Approved by 195 governments after a marathon negotiating session that ran over schedule by two days, the roughly 2,900-page report focuses on options for curbing emissions and mitigating the impacts of global warming. The document, compiled by hundreds of scientists across 65 countries, is the last of a trilogy comprising the IPCC’s sixth climate assessment. The first two reports cover the underlying science and impacts of climate on humans and ecosystems.
Multiple sources involved in the virtual session told Nature that the negotiations to finalize the report were bogged down as government delegates hashed out perennial arguments over climate mitigation. In particular, negotiators for India raised questions about emissions scenarios in the report, arguing that they assume too much action on the part of developing countries and do not adequately reflect questions of equity and responsibility. Negotiators for Saudi Arabia scrutinized language related to carbon-capture technologies and the future of fossil fuels. Although these debates pushed the negotiations into overtime, sources say they did not impact the findings or distort the underlying science in the report.
Coming more than three decades after the panel’s first climate assessment, the sixth instalment delivers the most forceful warning yet about the consequences of inaction (see ‘Key points from the report’). The question now, scientists say, is whether governments will at last step up to the challenge with actions rather than unfulfilled pledges.
“Despite more mitigation efforts by more governments at all scales, emissions continue to increase,” says Karen Seto, a geographer at Yale University in New Haven, Connecticut, and a coordinating lead author on the report. “We need to do a lot more, and we need to do it quickly.”
The good news and the bad news
The report makes clear that current energy, economic and political trends put the world on course to shoot well past 1.5 °C of warming.

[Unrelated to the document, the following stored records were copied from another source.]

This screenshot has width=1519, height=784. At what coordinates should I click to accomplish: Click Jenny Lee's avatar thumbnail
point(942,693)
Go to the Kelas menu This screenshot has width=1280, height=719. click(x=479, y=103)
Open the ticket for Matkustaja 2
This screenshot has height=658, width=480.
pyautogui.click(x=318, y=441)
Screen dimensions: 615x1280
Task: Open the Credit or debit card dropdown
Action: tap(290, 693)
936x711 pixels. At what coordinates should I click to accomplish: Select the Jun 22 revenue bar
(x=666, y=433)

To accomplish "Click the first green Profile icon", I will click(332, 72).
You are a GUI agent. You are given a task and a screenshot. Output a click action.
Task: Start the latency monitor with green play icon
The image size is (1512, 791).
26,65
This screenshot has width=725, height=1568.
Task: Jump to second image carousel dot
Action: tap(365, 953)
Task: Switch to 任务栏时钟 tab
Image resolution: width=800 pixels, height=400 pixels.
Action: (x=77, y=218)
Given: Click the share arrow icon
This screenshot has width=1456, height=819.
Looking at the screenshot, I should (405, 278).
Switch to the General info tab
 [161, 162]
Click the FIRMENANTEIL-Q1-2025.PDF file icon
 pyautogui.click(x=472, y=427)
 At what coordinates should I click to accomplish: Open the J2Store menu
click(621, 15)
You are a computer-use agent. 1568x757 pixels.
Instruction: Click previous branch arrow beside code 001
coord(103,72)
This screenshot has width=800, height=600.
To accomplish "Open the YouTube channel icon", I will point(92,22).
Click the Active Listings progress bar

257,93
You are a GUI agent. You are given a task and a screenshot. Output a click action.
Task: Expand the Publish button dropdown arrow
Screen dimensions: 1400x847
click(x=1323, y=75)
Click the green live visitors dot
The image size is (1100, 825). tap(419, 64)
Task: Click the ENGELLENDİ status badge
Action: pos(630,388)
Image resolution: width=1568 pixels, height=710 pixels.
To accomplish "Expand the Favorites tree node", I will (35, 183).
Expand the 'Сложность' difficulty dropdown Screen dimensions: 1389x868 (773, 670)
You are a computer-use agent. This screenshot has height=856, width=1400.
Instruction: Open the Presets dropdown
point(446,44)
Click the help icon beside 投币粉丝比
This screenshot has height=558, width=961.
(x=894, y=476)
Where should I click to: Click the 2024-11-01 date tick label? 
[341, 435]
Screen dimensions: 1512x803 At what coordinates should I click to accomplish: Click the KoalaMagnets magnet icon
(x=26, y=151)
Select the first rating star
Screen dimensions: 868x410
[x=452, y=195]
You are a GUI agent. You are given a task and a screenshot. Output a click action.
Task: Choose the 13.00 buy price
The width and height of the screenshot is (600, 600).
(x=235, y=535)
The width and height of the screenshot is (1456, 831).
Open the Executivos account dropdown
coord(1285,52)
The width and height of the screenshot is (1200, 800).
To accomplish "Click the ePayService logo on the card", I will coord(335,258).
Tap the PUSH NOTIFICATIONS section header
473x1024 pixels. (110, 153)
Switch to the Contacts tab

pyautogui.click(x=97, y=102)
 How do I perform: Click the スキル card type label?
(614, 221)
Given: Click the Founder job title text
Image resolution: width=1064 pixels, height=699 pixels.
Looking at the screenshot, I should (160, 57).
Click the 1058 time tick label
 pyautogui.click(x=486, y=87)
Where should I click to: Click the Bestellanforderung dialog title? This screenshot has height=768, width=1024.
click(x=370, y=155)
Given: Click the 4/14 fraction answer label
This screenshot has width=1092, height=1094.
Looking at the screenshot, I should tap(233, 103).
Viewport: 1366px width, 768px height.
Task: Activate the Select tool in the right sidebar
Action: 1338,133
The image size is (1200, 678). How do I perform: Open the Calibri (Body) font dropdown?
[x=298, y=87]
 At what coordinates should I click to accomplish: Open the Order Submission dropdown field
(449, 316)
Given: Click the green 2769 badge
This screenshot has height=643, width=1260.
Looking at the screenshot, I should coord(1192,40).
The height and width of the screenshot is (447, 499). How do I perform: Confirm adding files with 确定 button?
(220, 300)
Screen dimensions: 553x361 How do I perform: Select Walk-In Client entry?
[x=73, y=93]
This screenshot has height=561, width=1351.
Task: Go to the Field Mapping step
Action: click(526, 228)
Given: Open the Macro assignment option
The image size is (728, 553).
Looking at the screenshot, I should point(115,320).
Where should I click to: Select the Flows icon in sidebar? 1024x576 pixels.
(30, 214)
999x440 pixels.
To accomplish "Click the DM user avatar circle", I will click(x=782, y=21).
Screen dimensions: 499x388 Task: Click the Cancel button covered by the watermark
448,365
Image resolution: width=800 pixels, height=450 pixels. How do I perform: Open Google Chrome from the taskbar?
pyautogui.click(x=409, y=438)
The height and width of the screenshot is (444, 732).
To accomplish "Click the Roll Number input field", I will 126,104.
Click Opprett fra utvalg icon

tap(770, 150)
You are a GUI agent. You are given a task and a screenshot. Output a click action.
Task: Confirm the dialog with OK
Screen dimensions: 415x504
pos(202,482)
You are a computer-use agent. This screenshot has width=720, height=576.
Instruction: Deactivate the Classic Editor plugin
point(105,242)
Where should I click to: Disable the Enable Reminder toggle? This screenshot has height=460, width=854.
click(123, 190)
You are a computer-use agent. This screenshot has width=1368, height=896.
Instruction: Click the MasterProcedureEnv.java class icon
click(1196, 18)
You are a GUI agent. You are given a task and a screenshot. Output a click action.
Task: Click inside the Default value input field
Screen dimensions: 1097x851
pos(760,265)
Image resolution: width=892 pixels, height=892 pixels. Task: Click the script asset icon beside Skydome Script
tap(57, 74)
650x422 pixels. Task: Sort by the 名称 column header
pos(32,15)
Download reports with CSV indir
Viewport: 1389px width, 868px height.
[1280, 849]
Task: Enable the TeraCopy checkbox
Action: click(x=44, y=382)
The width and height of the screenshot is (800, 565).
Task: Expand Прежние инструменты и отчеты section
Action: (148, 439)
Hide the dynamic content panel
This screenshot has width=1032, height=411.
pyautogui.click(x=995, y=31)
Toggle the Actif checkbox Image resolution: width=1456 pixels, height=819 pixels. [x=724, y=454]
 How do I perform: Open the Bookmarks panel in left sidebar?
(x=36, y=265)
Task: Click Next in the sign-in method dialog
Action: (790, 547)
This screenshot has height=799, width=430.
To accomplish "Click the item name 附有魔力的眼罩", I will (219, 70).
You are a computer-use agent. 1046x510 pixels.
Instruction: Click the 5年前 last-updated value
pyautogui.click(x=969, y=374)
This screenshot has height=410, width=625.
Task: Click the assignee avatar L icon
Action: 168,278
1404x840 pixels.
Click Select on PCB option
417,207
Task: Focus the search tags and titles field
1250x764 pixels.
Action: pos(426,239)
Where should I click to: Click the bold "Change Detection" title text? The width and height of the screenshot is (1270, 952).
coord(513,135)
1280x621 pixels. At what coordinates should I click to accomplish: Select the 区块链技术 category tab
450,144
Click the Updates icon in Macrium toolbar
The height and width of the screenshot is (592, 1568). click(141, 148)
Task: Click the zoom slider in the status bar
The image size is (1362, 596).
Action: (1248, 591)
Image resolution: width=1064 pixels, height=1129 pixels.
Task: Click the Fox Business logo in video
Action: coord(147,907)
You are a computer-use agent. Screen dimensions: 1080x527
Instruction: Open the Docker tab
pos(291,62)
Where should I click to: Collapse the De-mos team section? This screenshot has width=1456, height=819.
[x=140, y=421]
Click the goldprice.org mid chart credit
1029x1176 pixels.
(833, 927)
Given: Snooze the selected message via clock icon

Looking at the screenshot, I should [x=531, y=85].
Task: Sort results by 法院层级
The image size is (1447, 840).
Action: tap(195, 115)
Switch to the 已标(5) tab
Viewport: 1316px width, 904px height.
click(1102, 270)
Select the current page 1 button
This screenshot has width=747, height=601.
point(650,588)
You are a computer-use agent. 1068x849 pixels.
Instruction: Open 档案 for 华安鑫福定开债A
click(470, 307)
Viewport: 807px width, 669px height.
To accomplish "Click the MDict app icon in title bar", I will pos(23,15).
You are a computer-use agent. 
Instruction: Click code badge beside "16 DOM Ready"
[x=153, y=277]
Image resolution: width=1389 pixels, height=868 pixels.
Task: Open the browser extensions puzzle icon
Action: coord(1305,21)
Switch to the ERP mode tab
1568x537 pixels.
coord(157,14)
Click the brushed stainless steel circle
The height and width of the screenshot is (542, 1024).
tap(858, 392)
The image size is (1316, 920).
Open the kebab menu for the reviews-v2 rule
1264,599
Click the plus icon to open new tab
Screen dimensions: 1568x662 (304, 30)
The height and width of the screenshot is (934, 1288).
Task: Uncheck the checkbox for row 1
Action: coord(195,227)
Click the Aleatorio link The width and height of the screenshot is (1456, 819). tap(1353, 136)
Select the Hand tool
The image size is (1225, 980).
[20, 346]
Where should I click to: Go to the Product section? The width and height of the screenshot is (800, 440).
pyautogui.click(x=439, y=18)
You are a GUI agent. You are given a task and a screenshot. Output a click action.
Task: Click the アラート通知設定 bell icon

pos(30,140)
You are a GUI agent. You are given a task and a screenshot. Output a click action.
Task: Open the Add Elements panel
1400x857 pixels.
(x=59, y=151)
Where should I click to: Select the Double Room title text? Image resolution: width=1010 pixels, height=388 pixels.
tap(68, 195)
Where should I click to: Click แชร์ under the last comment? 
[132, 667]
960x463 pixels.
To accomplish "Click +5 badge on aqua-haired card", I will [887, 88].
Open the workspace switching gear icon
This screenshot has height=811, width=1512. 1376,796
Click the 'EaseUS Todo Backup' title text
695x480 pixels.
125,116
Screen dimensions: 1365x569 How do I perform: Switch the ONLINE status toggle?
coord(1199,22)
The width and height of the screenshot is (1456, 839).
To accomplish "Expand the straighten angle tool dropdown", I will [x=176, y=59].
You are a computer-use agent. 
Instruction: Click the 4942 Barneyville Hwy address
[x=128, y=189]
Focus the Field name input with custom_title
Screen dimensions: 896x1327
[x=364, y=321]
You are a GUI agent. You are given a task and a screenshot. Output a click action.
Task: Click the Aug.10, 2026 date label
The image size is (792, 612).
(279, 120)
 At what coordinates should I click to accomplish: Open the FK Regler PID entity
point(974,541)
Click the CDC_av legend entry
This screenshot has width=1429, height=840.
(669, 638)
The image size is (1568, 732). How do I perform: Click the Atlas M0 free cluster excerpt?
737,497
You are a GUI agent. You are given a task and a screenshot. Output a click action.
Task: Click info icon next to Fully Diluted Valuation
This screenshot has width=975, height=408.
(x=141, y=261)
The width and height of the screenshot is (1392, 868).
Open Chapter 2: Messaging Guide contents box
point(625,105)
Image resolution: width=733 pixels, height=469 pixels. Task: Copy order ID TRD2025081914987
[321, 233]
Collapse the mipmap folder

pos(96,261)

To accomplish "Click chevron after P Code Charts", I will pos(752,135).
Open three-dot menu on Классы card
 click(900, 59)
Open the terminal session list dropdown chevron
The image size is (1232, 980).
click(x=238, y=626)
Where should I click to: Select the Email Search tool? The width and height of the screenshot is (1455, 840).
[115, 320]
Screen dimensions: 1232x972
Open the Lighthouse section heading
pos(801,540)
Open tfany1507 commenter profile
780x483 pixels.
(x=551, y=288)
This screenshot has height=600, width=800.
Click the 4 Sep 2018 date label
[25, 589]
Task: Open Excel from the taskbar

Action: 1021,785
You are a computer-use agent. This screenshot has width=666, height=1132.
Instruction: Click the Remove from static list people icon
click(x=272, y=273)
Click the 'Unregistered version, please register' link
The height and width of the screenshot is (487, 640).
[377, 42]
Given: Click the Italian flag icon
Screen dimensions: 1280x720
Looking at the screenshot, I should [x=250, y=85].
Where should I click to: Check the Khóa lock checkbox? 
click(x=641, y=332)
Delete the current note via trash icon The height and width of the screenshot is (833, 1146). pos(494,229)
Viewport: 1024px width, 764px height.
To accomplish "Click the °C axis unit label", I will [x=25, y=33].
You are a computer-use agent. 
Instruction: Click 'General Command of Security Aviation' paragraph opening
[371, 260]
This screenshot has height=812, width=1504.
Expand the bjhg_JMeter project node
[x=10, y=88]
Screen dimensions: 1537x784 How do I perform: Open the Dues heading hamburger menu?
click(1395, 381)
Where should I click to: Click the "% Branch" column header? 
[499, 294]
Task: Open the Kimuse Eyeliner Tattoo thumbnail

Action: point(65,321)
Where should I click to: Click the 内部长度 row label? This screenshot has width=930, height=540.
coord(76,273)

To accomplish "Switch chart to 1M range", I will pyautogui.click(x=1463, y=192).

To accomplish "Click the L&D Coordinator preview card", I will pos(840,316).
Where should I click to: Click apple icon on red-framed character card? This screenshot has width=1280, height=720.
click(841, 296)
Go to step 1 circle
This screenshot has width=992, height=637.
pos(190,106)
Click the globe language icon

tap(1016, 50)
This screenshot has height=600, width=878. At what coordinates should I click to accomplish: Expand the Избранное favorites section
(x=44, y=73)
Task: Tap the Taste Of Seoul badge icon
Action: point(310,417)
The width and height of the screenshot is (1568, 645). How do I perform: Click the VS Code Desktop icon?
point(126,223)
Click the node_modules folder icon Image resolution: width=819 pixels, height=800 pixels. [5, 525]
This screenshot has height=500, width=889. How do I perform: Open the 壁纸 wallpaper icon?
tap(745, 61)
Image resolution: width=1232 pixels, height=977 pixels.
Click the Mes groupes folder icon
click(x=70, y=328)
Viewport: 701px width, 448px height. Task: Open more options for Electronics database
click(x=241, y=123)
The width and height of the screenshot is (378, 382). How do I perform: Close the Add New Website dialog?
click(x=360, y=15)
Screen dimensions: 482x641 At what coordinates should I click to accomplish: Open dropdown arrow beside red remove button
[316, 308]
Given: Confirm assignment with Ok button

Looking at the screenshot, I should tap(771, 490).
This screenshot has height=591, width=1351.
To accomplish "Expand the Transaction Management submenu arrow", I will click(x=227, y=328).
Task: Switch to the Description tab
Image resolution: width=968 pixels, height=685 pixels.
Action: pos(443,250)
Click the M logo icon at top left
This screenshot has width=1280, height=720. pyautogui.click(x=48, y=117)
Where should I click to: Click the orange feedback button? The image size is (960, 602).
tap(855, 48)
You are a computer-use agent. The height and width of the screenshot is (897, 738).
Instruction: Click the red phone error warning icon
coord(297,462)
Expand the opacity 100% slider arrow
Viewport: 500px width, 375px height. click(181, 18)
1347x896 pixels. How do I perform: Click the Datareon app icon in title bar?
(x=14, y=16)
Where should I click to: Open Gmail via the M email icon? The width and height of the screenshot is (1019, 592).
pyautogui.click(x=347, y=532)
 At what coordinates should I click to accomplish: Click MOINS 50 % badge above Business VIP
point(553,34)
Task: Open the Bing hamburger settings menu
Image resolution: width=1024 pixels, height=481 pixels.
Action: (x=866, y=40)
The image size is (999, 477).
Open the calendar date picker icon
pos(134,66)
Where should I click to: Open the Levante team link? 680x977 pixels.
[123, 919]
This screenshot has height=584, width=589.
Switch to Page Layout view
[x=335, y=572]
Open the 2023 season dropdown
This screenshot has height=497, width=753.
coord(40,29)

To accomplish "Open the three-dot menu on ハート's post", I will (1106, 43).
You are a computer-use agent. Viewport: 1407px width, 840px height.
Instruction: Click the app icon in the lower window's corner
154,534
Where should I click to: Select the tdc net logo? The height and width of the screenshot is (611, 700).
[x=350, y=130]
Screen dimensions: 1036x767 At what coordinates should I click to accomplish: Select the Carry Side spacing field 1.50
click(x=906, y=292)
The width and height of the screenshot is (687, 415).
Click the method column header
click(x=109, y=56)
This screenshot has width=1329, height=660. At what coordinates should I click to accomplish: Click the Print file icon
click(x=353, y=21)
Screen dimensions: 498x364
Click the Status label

Scientists have long been warning of this, but some say it’s time to start thinking about what that means in terms of climate strategy.
“I think we are getting closer politically to a situation where we seriously have to ask how we are going to deal with that overshoot,” says Oliver Geden, a social scientist with the German Institute for International and Security Affairs in Berlin and a lead author on the report. Although it still might be technically possible to limit warming to 1.5 °C, he says, the actions required would be unprecedented.
But the report provides reason for optimism by highlighting climate technologies and policies that are already driving emissions down in many countries. The immediate goal is to accelerate those efforts and ramp up climate finance to ensure that it’s a truly global effort, says Nathaniel Keohane, president of the Center For Climate and Energy Solutions, an environmental think tank in Arlington, Virginia, and a White House adviser under former US president Barack Obama. Longer term, governments need to invest in research and development activities to explore the feasibility of carbon-removal technologies that could help to bend the curve in decades to come.
“It’s a Herculean effort, and so we better get started,” Keohane says.